CoSMoS: Complete Stochastic Modelling Solution

Documented in analyzeTS reportTS simulateTS

#' The Functions analyzeTS, reportTS, and simulateTS
#'
#' Provide a complete set of tools to make time series analysis a piece of cake - analyzeTS() automatically performs seasonal analysis, fits distributions and correlation structures, reportTS provides visualizations of the fitted distributions and correlation structures, and a table with the values of the fitted parameters and basic descriptive statistics, simulateTS automatically takes the results of the analyseTS and generates syntetic ones.
#'
#' In practice, we usually want to simulate a natural process using some sampled time series. To generate a synthetic time series with similar characteristics to the observed values, we have to determine marginal distribution, autocorrelation structure and probability zero for each individual month. This can is done by fitting distributions and autocorrelation structures with analyzeTS(). Result can be checked with reportTS().
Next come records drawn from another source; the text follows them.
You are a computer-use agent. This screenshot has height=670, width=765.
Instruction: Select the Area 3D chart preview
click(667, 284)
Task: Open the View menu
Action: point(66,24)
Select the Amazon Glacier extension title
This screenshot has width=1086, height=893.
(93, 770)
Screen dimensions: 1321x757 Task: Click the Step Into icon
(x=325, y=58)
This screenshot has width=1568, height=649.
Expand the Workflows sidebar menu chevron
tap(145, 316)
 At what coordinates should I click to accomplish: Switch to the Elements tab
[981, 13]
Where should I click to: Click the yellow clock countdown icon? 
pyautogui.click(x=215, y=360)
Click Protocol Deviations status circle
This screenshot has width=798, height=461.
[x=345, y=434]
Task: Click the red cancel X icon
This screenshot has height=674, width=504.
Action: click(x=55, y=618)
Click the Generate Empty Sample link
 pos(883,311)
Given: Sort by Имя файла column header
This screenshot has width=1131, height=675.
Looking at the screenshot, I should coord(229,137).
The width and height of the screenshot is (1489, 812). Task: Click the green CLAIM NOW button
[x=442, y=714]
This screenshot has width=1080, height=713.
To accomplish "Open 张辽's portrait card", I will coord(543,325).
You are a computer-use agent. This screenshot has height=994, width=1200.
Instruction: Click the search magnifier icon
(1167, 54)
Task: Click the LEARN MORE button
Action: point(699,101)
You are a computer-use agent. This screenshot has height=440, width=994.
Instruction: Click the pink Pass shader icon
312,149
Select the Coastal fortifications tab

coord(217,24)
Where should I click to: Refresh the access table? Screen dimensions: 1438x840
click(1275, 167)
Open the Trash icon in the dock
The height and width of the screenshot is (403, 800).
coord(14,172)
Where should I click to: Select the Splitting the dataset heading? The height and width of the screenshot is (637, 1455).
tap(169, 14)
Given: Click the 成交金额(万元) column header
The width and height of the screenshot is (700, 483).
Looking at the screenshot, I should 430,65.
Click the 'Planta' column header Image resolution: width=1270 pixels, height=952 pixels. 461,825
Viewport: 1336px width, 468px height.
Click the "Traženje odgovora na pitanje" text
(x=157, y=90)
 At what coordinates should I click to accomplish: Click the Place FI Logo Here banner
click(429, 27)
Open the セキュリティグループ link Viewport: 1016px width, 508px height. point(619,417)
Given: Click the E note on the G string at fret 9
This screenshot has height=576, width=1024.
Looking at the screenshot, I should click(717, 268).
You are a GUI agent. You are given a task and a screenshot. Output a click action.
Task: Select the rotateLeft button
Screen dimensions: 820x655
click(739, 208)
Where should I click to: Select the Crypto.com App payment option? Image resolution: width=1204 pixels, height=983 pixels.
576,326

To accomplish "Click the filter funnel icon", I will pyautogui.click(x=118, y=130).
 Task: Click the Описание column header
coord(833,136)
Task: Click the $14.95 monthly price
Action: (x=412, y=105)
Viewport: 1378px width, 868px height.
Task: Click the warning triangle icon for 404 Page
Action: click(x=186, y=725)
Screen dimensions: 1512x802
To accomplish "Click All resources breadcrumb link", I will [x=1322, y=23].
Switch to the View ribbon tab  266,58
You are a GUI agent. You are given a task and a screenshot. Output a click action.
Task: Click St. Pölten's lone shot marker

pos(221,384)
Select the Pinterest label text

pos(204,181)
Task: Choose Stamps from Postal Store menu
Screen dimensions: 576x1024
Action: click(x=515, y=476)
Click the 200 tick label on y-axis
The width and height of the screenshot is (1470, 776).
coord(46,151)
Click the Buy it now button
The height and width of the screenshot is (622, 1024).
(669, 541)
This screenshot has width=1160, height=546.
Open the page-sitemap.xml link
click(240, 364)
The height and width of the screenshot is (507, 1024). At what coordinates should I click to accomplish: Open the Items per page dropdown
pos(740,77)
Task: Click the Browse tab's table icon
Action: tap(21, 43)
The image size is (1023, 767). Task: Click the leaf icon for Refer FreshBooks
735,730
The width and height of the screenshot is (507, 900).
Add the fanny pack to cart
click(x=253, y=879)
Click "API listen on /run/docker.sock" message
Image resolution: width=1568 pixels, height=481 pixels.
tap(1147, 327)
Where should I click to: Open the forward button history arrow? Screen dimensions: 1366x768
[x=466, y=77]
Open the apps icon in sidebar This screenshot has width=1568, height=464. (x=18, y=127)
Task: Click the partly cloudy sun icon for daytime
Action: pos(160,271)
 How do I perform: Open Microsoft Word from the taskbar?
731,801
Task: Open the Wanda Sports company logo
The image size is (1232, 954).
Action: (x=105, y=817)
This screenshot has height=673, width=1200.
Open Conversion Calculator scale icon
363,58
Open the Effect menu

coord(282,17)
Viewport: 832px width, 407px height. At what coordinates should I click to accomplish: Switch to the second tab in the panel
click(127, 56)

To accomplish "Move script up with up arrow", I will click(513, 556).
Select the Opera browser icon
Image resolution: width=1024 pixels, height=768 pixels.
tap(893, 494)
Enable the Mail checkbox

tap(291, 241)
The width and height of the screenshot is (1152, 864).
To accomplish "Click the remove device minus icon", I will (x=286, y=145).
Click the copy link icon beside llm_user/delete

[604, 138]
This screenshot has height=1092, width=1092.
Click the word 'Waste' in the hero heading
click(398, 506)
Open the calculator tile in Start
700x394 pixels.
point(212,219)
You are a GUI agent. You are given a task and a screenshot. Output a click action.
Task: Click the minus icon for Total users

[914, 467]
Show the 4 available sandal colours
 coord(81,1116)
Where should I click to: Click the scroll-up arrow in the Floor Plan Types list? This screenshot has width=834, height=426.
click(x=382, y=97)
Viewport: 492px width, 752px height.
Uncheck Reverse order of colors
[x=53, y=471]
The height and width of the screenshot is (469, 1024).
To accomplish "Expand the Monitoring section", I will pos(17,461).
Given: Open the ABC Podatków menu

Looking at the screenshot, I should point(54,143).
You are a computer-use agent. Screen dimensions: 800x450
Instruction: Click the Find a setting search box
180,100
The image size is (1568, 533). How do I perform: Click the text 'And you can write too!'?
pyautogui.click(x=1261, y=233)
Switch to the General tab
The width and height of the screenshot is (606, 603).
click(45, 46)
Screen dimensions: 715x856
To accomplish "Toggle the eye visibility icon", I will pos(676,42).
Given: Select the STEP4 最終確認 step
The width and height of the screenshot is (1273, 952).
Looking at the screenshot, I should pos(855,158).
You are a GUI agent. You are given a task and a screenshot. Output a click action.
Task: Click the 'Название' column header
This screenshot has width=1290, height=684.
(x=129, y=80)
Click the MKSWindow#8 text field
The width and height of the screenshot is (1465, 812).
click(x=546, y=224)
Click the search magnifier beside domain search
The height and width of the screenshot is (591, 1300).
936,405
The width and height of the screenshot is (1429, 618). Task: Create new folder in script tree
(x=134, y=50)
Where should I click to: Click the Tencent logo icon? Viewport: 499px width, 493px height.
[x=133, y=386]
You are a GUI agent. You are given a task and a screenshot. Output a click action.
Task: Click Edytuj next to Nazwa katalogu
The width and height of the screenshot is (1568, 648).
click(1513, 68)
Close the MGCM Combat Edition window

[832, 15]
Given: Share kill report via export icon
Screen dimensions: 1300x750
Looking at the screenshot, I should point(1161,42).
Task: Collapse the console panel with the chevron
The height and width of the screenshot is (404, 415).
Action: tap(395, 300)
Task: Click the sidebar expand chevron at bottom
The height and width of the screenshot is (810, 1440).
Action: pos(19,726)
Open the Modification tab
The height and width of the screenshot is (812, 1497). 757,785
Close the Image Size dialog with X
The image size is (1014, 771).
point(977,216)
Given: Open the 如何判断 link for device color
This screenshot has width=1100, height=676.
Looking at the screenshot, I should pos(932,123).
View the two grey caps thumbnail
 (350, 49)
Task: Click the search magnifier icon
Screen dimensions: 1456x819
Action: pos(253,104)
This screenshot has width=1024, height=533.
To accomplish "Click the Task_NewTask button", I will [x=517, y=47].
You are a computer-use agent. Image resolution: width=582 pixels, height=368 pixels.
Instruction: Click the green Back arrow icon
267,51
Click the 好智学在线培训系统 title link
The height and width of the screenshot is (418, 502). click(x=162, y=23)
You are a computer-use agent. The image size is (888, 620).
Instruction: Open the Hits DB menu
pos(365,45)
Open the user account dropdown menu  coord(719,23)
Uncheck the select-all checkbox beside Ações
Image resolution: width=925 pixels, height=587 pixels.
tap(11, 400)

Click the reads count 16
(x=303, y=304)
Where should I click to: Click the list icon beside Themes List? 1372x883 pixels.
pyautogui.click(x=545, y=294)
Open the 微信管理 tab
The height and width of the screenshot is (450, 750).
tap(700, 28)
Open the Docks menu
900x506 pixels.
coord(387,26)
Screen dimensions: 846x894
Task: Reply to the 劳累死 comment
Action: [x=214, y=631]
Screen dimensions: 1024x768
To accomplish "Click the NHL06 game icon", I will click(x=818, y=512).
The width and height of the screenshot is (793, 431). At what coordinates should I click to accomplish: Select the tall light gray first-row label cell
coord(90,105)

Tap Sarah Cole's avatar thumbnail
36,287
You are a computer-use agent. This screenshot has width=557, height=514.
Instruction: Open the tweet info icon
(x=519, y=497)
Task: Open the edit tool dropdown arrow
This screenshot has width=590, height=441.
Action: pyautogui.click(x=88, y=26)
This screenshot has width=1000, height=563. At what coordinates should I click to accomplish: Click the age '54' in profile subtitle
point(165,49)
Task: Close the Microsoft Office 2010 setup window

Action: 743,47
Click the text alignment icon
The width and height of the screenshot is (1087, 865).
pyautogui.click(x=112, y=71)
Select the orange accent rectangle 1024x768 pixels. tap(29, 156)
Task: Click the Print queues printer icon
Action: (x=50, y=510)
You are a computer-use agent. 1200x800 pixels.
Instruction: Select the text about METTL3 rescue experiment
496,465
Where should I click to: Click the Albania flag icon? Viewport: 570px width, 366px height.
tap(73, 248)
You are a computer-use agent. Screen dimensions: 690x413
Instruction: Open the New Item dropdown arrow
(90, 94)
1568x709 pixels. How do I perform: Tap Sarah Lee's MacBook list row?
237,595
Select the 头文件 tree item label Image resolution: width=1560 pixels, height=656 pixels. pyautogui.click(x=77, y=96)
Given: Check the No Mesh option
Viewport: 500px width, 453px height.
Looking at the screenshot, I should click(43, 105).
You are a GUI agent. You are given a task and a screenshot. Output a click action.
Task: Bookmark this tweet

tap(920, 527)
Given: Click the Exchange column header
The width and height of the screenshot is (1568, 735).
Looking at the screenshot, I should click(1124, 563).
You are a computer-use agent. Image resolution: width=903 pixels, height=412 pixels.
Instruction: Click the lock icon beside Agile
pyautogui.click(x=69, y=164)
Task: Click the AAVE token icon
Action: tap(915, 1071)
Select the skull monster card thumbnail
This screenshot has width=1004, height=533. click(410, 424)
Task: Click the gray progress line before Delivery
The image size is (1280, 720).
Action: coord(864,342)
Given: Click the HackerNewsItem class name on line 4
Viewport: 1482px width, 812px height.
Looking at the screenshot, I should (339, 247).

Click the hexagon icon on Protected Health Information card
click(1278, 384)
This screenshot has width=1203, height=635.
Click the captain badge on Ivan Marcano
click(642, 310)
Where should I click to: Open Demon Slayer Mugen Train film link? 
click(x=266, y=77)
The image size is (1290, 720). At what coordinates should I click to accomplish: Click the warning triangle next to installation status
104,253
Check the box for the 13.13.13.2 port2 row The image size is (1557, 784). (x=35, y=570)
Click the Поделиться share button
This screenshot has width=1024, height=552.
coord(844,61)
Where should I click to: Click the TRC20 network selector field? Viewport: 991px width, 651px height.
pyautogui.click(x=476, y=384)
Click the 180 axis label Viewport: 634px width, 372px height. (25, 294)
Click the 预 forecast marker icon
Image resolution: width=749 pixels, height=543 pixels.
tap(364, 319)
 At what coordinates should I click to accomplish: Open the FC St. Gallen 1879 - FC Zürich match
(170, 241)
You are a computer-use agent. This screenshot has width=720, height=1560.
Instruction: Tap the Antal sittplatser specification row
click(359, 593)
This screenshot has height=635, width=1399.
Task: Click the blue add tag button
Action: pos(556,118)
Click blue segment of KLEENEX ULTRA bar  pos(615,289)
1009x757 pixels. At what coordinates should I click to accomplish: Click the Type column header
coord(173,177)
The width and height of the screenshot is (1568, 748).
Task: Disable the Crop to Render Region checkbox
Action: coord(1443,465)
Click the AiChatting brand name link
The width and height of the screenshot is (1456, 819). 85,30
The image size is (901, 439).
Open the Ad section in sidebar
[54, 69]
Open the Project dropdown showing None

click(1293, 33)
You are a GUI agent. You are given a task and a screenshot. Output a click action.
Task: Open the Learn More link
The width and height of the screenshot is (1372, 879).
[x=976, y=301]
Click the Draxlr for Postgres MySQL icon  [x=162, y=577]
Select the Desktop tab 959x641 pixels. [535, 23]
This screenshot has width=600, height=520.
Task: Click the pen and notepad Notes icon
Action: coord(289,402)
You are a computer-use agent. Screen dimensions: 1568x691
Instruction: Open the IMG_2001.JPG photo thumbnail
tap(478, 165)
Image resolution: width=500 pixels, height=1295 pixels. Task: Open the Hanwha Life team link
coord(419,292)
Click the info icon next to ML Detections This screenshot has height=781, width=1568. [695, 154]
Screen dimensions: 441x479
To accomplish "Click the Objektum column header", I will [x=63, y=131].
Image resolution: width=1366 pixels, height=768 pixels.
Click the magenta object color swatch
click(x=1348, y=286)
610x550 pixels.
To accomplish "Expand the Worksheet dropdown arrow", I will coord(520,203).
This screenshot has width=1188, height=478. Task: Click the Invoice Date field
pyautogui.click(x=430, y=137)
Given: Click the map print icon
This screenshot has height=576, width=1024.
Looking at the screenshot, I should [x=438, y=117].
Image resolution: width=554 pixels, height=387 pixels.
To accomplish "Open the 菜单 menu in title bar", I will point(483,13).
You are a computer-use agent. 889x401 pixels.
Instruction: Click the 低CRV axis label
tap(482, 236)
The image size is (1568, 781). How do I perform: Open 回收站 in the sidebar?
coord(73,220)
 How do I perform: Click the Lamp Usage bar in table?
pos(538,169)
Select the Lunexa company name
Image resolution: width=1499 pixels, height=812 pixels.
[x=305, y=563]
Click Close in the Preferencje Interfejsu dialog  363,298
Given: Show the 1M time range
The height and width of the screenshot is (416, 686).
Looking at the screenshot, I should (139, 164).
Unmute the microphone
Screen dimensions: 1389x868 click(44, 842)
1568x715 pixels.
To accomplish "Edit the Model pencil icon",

Syynthetic time series with the same statistical properties can be produced with simulateTS().
#'
#' Recomended distributions for variables:
#'  * _precipitation_: ggamma (Generalized Gamma), burr### (Burr type)
#'  * _streamflow_: ggamma (Generalized Gamma), burr### (Burr type)
#'  * _relative humidity_: beta
#'  * _temperature_: norm (Normal distribution)
#'
#' @param TS time series in format - date, value
#' @param season name of the season (e.g. month, week)
#' @param acsID ID of the autocorrelation structure to be fitted
#' @param lag.max max lag for the empirical autocorrelation structure
#' @param aTS analyzed timeseries
#' @param method report method - 'dist' for distribution fits, 'acs' for ACS fits and 'stat' for basic statistical report
#' @param from starting date/time of the simulation
#' @param to end date/time of the simulation
#' @inheritParams N
#' @inheritParams fitDist
#'
#' @rdname analyzeTS
#' @export
#' @import ggplot2 data.table
#'
#' @examples
#'
#' library(CoSMoS)
#'
#' ## Load data included in the package
#' ## (to find out more about the data use ?precip)
#' data('precip')
#' \donttest{
#' ## Fit seasonal ACSs and distributions to the data
#' a <- analyzeTS(precip)
#'
#' reportTS(a, 'dist') ## show seasonal distribution fit
#' reportTS(a, 'acs') ## show seasonal ACS fit
#' reportTS(a, 'stat') ## display basic descriptive statisctics
#'
#' ######################################
#' ## 'duplicate' analyzed time series ##
#' sim <- simulateTS(a)
#'
#' ## plot the result
#' precip[, id := 'observed']
#' sim[, id := 'simulated']
#'
#' dta <- rbind(precip, sim)
#'
#' ggplot(dta) +
#'   geom_line(aes(x = date, y = value)) +
#'   facet_wrap(~id, ncol = 1) +
#'   theme_classic()
#'
#' ################################################
#' ## or simulate timeseries of different length ##
#' sim <- simulateTS(a,
#'                   from = as.POSIXct('1978-12-01 00:00:00'),
#'                   to = as.POSIXct('2008-12-01 00:00:00'))
#'
#' ## and plot the result
#' precip[, id := 'observed']
#' sim[, id := 'simulated']
#'
#' dta <- rbind(precip, sim)
#'
#' ggplot(dta) +
#'   geom_line(aes(x = date, y = value)) +
#'   facet_wrap(~id, ncol = 1) +
#'   theme_classic()
#'}
#' \dontshow{
#' ## test for one month to make it fast
#' precip <- precip[between(date, as.POSIXct('1990-1-01', format('%Y-%m-%d'), tz = 'America/Regina'), as.POSIXct('1990-1-5', format('%Y-%m-%d'), tz = 'America/Regina'))]
#' a <- analyzeTS(precip, opts = list('algorithm' = 'NLOPT_LN_NELDERMEAD',
#'                                    'maxeval' = 10))
#'}
#'
analyzeTS <- function(TS, season = 'month', dist = 'ggamma', acsID = 'weibull', norm = 'N1', n.points = 30, lag.max = 30, constrain = FALSE, opts = NULL){

  if (is.null(opts)) {

    opts <- formals(fitDist)$opts
  }

  ea <- seasonalACF(TS, ## calculate seasonal empirical ACS
                    season = season,
                    lag.max = lag.max)

  a <- lapply(ea, function(x) fitACS(x, ## fit empirical ACS by ID
                                     acsID))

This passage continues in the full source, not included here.